### Exercise
All lines before the one containing "Task: Select the Unique Visitors tab", plus that line itself, are to be printed exactly as they appear below.
---+---
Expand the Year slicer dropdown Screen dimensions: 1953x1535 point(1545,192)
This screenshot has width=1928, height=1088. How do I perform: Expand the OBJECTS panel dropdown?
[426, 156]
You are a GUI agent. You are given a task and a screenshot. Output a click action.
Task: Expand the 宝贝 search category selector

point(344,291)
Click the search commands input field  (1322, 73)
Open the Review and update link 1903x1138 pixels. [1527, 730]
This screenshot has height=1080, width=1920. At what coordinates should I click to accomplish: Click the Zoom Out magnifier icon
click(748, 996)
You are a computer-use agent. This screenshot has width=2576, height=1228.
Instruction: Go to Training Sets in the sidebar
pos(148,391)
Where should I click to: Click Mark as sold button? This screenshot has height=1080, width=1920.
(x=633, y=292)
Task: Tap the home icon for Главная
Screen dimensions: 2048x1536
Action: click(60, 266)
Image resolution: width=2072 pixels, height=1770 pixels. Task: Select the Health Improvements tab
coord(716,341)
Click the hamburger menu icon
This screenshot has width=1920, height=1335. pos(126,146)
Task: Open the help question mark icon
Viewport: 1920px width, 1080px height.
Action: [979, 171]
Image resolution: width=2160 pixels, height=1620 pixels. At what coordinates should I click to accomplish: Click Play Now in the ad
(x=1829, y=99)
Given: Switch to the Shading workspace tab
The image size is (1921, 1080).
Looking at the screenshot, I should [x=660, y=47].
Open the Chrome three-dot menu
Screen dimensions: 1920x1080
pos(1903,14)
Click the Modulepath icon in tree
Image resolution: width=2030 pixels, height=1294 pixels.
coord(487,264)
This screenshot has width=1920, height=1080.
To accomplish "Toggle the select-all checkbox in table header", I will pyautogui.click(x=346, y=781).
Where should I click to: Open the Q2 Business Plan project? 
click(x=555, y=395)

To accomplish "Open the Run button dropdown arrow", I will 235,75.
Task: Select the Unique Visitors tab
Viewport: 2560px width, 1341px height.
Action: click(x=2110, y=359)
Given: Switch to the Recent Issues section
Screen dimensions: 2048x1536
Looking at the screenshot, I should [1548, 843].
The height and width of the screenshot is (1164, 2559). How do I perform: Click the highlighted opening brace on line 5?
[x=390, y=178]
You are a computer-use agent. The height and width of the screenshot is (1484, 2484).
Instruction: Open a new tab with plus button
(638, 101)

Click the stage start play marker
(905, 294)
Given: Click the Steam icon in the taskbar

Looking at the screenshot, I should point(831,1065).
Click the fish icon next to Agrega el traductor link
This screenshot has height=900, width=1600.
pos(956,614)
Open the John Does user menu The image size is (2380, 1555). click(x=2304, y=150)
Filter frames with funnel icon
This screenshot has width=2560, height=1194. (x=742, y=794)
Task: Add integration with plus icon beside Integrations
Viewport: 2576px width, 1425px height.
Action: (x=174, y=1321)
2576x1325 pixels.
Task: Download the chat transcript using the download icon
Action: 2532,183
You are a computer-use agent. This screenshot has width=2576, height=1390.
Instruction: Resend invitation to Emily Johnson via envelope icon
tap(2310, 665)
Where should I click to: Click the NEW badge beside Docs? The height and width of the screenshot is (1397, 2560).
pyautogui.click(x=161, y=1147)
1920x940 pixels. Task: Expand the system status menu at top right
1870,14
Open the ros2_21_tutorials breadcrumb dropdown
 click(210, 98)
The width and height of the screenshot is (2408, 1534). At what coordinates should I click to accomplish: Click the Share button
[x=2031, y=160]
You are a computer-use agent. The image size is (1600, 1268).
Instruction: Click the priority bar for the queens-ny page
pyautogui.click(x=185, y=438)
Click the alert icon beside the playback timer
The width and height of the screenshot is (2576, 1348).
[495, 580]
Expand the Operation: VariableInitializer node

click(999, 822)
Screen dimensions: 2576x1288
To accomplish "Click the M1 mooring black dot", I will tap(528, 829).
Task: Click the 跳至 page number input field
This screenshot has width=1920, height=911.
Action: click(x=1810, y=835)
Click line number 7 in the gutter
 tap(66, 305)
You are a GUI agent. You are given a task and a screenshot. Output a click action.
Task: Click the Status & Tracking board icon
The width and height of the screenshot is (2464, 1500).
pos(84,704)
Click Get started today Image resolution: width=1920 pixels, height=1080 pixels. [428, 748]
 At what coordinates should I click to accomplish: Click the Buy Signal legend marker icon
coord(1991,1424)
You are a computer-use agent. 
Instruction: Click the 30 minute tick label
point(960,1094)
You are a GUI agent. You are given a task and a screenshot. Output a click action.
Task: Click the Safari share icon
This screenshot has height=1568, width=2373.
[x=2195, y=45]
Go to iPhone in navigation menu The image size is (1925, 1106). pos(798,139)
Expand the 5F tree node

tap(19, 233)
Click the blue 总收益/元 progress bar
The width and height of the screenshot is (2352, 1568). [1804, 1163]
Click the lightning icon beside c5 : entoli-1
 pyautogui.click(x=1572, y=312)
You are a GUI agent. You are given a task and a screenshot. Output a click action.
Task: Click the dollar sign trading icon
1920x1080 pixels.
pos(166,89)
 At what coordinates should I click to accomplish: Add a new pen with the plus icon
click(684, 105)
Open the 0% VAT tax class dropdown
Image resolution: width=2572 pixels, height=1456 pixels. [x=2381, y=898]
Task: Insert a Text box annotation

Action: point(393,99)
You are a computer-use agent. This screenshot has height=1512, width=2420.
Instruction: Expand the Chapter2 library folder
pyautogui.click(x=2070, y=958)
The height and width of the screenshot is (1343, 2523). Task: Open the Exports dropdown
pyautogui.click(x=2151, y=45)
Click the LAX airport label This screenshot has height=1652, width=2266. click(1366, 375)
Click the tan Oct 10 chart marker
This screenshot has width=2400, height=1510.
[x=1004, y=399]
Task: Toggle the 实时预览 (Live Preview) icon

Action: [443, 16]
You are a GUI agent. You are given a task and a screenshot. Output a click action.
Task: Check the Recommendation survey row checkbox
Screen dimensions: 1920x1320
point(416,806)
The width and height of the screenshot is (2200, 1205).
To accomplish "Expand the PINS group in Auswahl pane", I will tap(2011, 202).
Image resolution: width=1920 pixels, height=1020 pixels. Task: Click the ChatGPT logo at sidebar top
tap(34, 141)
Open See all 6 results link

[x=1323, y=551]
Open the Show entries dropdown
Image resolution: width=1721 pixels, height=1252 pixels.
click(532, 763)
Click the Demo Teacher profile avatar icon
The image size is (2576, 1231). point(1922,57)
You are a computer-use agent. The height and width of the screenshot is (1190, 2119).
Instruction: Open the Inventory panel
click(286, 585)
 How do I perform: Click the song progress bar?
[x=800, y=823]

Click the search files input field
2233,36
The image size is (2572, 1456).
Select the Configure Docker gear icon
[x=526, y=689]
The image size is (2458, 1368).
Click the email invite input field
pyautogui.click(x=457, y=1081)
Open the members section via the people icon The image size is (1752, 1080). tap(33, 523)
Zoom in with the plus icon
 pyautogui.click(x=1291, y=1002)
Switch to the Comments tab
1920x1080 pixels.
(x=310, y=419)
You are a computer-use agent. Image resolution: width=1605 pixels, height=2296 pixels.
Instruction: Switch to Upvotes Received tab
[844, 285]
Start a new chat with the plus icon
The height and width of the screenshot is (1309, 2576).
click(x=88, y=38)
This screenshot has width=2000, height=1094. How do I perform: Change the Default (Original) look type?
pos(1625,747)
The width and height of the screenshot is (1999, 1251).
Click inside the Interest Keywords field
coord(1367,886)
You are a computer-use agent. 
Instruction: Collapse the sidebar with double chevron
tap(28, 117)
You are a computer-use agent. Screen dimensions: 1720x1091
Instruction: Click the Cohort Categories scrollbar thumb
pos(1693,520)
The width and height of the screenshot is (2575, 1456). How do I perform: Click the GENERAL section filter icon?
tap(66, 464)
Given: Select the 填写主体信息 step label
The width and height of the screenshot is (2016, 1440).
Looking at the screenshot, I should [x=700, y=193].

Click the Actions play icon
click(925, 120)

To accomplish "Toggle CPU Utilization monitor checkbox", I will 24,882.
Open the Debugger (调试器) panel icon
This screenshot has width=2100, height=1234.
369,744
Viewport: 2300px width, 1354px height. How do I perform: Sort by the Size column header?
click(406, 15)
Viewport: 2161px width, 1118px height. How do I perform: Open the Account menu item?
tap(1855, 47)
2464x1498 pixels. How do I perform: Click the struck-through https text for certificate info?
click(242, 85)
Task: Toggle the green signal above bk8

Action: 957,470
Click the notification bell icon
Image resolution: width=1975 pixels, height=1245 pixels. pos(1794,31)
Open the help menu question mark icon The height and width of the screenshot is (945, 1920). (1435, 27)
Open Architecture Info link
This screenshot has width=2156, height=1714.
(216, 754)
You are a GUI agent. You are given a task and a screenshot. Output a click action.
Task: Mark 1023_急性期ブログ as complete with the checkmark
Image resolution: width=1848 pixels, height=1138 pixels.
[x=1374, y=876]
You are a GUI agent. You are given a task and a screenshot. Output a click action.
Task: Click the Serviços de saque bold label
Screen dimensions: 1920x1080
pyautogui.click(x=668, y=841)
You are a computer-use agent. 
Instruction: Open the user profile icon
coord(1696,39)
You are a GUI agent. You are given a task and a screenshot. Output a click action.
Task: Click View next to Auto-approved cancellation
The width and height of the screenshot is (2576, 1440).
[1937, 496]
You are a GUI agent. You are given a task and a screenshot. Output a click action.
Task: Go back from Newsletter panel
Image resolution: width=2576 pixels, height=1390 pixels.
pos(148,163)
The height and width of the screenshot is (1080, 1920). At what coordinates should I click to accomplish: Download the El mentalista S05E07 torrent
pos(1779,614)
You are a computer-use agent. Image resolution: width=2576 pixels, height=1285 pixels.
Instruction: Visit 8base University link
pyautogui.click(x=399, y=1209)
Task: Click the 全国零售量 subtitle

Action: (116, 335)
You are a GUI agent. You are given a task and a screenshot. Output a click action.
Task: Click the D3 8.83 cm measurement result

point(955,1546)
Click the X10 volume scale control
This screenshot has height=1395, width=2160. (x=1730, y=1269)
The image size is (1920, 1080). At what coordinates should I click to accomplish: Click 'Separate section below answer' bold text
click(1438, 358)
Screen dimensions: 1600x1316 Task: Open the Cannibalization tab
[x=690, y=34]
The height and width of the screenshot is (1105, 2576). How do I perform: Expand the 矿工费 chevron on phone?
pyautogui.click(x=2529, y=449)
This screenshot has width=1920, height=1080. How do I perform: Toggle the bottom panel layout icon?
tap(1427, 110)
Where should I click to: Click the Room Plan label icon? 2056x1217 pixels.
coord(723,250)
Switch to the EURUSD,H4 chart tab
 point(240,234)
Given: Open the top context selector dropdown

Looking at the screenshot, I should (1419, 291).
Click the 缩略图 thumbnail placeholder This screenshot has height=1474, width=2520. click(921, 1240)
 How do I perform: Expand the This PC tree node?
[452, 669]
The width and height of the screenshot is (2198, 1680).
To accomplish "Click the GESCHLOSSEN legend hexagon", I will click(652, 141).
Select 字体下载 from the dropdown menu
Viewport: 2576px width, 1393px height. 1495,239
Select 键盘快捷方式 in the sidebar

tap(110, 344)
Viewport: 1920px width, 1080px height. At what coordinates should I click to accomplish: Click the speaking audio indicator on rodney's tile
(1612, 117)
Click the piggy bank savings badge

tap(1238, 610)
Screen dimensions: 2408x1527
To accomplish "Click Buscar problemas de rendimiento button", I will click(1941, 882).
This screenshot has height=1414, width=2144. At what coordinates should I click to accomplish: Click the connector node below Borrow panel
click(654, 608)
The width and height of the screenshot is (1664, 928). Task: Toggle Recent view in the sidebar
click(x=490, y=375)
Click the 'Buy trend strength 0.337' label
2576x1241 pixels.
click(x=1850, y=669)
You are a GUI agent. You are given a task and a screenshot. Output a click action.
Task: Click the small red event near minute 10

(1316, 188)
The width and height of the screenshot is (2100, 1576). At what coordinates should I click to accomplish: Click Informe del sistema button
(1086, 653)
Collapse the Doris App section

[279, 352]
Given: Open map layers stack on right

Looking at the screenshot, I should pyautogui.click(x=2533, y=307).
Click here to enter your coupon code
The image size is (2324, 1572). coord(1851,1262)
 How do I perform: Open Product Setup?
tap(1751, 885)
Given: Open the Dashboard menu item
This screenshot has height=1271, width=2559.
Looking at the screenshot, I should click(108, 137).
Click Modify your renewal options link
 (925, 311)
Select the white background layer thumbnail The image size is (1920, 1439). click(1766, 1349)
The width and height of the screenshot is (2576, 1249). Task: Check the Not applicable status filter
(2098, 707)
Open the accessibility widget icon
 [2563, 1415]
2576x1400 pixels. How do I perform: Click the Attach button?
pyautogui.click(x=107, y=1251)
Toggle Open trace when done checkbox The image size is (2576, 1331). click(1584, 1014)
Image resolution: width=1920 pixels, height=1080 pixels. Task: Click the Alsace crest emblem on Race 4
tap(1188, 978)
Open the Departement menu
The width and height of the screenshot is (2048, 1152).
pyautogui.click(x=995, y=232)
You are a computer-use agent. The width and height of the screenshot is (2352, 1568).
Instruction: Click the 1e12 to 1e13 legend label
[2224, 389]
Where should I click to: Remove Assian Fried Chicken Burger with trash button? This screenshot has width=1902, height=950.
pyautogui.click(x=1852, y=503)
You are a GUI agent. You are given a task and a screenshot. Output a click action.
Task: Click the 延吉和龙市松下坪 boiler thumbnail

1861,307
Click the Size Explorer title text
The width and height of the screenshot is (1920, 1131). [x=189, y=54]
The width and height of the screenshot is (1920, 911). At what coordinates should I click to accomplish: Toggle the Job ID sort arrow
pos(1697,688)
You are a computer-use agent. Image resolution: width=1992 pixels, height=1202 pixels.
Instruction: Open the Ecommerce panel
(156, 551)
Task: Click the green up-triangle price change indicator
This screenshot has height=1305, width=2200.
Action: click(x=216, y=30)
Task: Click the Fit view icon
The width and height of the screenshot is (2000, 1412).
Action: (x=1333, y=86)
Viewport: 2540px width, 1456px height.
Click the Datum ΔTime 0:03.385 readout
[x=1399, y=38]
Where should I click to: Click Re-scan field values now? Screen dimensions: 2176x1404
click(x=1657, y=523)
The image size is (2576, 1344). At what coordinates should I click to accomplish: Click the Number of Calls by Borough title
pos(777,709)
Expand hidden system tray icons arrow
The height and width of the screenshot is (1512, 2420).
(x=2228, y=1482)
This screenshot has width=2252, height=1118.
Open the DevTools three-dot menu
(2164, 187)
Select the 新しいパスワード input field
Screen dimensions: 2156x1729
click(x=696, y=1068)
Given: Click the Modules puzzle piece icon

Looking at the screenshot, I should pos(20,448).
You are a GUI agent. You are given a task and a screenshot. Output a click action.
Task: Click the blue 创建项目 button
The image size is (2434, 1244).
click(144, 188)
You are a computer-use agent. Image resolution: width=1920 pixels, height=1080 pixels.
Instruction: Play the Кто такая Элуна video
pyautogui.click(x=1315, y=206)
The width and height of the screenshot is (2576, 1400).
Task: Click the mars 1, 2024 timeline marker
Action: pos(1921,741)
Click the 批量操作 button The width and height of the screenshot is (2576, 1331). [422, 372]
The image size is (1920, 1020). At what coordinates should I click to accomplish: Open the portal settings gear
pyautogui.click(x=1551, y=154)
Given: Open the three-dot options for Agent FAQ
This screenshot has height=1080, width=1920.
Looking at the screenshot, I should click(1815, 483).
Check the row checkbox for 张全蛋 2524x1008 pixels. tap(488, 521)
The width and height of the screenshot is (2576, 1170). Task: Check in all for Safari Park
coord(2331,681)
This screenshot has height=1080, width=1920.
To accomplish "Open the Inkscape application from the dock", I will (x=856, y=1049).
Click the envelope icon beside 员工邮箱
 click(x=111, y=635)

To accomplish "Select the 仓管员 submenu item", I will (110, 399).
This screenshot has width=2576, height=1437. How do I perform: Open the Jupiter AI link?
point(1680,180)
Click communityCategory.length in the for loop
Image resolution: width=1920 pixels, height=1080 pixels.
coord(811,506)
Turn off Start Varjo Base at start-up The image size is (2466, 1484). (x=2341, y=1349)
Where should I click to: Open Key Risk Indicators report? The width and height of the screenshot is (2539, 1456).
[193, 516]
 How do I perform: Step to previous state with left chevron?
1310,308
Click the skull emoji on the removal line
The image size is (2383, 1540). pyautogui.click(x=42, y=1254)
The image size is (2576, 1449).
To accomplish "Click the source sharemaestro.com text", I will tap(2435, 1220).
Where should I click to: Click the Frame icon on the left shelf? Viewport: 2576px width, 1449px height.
---+---
### Exercise output
Expand the Year slicer dropdown Screen dimensions: 1953x1535 point(1545,192)
This screenshot has width=1928, height=1088. How do I perform: Expand the OBJECTS panel dropdown?
[426, 156]
You are a GUI agent. You are given a task and a screenshot. Output a click action.
Task: Expand the 宝贝 search category selector

point(344,291)
Click the search commands input field  (1322, 73)
Open the Review and update link 1903x1138 pixels. [1527, 730]
This screenshot has height=1080, width=1920. At what coordinates should I click to accomplish: Click the Zoom Out magnifier icon
click(748, 996)
You are a computer-use agent. This screenshot has width=2576, height=1228.
Instruction: Go to Training Sets in the sidebar
pos(148,391)
Where should I click to: Click Mark as sold button? This screenshot has height=1080, width=1920.
(x=633, y=292)
Task: Tap the home icon for Главная
Screen dimensions: 2048x1536
Action: click(60, 266)
Image resolution: width=2072 pixels, height=1770 pixels. Task: Select the Health Improvements tab
coord(716,341)
Click the hamburger menu icon
This screenshot has width=1920, height=1335. pos(126,146)
Task: Open the help question mark icon
Viewport: 1920px width, 1080px height.
Action: [979, 171]
Image resolution: width=2160 pixels, height=1620 pixels. At what coordinates should I click to accomplish: Click Play Now in the ad
(x=1829, y=99)
Given: Switch to the Shading workspace tab
The image size is (1921, 1080).
Looking at the screenshot, I should [x=660, y=47].
Open the Chrome three-dot menu
Screen dimensions: 1920x1080
pos(1903,14)
Click the Modulepath icon in tree
Image resolution: width=2030 pixels, height=1294 pixels.
coord(487,264)
This screenshot has width=1920, height=1080.
To accomplish "Toggle the select-all checkbox in table header", I will pyautogui.click(x=346, y=781).
Where should I click to: Open the Q2 Business Plan project? 
click(x=555, y=395)

To accomplish "Open the Run button dropdown arrow", I will 235,75.
Task: Select the Unique Visitors tab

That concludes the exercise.